• EXERCISE BRIEF:
Copy out every line in the rows below that contains the word "accomplish".

• RECORDS PROVIDED:
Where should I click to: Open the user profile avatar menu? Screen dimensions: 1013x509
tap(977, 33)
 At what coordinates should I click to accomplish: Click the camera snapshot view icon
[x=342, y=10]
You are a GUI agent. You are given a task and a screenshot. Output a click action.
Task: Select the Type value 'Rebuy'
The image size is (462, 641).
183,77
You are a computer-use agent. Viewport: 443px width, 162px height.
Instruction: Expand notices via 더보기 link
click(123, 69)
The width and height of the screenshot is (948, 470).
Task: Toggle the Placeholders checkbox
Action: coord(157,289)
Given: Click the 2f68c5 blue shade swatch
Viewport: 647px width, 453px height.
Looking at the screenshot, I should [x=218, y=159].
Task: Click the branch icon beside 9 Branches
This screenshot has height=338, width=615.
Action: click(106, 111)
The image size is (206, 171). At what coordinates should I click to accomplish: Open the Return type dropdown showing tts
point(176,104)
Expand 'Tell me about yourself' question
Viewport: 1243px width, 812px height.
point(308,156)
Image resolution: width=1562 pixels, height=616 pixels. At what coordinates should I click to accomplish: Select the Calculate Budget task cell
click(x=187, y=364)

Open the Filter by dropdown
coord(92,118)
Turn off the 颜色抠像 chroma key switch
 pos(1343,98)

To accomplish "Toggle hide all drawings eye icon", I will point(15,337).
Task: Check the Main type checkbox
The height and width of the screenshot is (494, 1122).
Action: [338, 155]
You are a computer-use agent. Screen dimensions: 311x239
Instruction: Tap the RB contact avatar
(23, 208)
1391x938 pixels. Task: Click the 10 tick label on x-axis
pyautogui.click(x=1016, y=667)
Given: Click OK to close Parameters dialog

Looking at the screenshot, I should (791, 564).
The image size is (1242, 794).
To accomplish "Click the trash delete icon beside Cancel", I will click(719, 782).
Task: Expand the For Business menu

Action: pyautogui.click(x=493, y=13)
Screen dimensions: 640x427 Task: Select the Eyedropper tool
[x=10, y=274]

• SOLUTION FOR THIS EXERCISE:
 At what coordinates should I click to accomplish: Click the camera snapshot view icon
The image size is (206, 171). At what coordinates should I click to accomplish: Open the Return type dropdown showing tts
Image resolution: width=1562 pixels, height=616 pixels. At what coordinates should I click to accomplish: Select the Calculate Budget task cell
To accomplish "Toggle hide all drawings eye icon", I will point(15,337).
To accomplish "Click the trash delete icon beside Cancel", I will click(719, 782).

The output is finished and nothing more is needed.